NAME

Text::PhraseDistance - A measure of the degree of proximity of 2 given phrases

SYNOPSIS

 use Text::PhraseDistance qw(pdistance);

 sub distance {

	#your own implementation of a distance between strings
	#
	#that needs 2 strings (2 arguments) and returns a number
 }

 # otherwise you can use Text::Levensthein or others, e.g.
 # use Text::Levenshtein qw(distance);

 my $phrase1="a yellow dog";
 my $phrase2="a dog yellow";

 my $set="abcdefghijklmnopqrstuvwxyz";

 print pdistance($phrase1,$phrase2,$set,\&distance);

DESCRIPTION

This module provides a way to compare two phrases and to give a measure of their proximity. In this context, a phrase is a groups of words formed by a set of characters, separated by elements from the complemetary of that set. E.g. if the set is composed by [abcdefghijklmnopqrstuvwxyz], a phrase is "hello, world!" where the words are "hello" and "world", with ", " and "!" parts of the complementary set.

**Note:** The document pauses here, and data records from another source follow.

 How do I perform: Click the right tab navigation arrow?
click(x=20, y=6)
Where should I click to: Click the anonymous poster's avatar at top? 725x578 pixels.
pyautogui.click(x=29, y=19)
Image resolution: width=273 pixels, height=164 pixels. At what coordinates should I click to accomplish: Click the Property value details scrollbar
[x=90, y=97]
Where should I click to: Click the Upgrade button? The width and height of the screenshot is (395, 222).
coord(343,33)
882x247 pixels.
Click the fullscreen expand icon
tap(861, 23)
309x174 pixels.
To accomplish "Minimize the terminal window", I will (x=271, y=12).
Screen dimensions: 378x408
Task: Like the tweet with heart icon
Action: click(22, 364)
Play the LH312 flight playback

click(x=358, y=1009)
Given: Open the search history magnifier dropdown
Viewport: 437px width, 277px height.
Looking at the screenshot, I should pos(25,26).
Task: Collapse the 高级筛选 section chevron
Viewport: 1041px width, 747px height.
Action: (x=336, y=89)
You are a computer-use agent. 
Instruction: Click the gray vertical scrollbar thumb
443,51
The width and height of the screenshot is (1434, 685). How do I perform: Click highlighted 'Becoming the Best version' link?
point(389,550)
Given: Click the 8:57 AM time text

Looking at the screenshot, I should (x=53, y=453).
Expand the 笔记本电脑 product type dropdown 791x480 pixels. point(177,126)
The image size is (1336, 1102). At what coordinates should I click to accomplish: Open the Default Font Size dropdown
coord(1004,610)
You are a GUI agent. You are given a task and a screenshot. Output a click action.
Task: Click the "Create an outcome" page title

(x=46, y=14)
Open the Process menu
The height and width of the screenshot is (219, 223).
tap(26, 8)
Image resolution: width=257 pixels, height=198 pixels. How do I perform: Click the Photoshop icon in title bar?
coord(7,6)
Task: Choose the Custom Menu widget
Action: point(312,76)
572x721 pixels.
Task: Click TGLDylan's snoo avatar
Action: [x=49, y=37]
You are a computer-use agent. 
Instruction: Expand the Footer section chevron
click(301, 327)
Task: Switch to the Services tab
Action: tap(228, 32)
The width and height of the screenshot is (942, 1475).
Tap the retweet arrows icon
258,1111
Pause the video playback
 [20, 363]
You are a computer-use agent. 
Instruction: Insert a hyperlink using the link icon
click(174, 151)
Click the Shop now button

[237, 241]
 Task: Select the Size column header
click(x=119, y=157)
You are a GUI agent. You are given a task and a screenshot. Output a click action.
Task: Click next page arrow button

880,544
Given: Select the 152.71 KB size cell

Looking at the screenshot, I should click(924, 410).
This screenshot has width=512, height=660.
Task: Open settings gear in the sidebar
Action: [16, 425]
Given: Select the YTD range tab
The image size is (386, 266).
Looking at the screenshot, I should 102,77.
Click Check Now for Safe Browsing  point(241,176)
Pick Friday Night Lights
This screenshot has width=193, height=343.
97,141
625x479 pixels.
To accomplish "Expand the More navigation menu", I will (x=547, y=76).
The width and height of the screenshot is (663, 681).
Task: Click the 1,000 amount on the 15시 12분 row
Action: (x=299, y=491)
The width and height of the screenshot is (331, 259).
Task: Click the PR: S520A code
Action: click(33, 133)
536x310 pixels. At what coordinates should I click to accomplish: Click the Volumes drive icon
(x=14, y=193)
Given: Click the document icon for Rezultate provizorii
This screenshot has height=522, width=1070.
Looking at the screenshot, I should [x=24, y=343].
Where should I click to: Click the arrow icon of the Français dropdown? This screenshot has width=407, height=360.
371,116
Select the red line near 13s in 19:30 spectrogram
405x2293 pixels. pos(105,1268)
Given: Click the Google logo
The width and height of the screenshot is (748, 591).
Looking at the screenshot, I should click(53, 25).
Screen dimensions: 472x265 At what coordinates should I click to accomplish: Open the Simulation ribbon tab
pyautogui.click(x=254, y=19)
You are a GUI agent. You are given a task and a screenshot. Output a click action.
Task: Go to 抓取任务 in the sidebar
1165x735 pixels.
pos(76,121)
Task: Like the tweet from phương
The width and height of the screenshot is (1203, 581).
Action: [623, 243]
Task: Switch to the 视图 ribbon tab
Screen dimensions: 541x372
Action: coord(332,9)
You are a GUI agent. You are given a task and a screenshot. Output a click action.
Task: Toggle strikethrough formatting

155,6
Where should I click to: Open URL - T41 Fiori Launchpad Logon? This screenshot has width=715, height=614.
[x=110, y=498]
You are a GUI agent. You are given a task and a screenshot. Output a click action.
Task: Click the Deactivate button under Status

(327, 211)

This module does not provide a "classic" string distance (e.g. Levenshtein), i.e. a way to compare two strings as unique entities. Instead it uses a string distance to compare the words, one by one and it tries to "match" the ones that have a smaller distance. It also calculates a positional distance for every words belonging to the set and for the elements of the complementary set. So for example, for the two phrases:

"a yellow dog"
"a dog yellow"

Levenshtein says that are distance 8. Also for the phrases:

"a yellow dog"
"a good cat"

the Levenshtein distance is 8, but the first 2 phrases are much closer than the second.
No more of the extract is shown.